Emergency services on duty around the clock
When Lower Middlesex Volunteer Fire Department fire chief Jimmy Walden saw Zoar Baptist Church in ruins Saturday night, he immediately called for backup from the Hartfield Volunteer Fire Department and the Middlesex Volunteer Fire Department in Urbanna.
The Middlesex Sheriff’s Mobile Command Center was set up at the Deltaville Firehouse, and Walden asked veteran firefighter Paul Murray to take command.
A Dominion Virginia Power supervisor arrived about 8 p.m. to assess the damage. Crews shut off electricity from the Galley Restaurant east until firefighters searched the damaged area.
Walden called firefighters to the firehouse and divided the area into three sections. Firefighters searched through the night for injured, first by going through neighborhoods, and a second time by going door-to-door and looking in vehicles. About 1 a.m. the Virginia State Police brought a search and rescue dog to sniff the debris for survivors.
Many firefighters stayed on scene until 3 a.m. Sunday, then came back after a few hours of rest. Eight firefighters stayed on the scene all night and the rescue squad remained on standby, said Walden.
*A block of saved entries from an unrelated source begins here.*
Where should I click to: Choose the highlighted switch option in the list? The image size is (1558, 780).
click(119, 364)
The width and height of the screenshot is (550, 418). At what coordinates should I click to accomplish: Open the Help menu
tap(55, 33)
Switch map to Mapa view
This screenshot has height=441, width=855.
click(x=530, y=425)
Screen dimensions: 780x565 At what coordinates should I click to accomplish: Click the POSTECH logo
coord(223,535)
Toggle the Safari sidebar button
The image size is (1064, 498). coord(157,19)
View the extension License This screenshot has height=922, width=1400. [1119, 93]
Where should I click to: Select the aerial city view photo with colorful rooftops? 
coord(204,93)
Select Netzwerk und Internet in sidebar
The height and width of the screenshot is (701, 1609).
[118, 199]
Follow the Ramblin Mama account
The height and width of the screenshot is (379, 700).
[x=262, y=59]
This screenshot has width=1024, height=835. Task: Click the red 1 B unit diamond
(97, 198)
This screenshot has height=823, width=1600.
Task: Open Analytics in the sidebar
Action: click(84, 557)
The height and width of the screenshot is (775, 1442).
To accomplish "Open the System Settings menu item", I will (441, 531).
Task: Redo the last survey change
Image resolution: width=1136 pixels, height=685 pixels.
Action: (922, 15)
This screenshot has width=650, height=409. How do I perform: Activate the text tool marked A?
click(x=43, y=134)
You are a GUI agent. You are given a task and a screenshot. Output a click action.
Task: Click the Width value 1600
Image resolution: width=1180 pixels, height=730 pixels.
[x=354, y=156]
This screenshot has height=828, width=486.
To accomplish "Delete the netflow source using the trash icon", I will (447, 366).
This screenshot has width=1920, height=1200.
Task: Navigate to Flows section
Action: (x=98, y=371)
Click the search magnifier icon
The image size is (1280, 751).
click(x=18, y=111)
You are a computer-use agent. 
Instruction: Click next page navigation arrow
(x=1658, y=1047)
The Deltaville and Hartfield fire department auxiliaries provided food and drinks for the firefighters and emergency crews. The Red Cross provided 70 meals for victims.
On Sunday morning six more State Police dogs started searching. Three were trained to find survivors, the other three dogs sniffed for the smell of death. Miraculously, there were no injuries.
Walden called for heavy equipment and VDOT responded, as did three private companies, including Vaughan Haywood, William H. Wright and Joey Jones. By 10 p.m. they had cleared paths through much of the fallen tree debris. “Route 33 had been almost impassable,” said Walden.
At about 3:30 a.m., Middlesex Sheriff Guy Abbott and Walden flew over the area in a State Police helicopter. Five state troopers were stationed to assist Middlesex deputies. “We used a lot of resources and it worked very well,” said Walden.
Carlton Revere, a member of the Middlesex Board of Supervisors and a veteran firefighter, remained on the scene to assist. “It was very helpful having a (county) supervisor with fire training at the command center,” said Walden. “He could see what we needed. We didn’t let him go home until 4 or 5 o’clock.”
Revere said he discussed the emergency situation with the Virginia Emergency Operations Center, and the Virginia Department of Emergency Management sent personnel to Deltaville early Sunday.
Route 33 was open to vehicles on Sunday, but only from 6 to 9:30 a.m. until traffic from onlookers clogged the roads. “It took us 15 minutes to go two miles on a fire call,” said Walden. “I wouldn’t be surprised if 700 vehicles didn’t go through here Sunday morning, rubbernecking… they had plenty to look at.”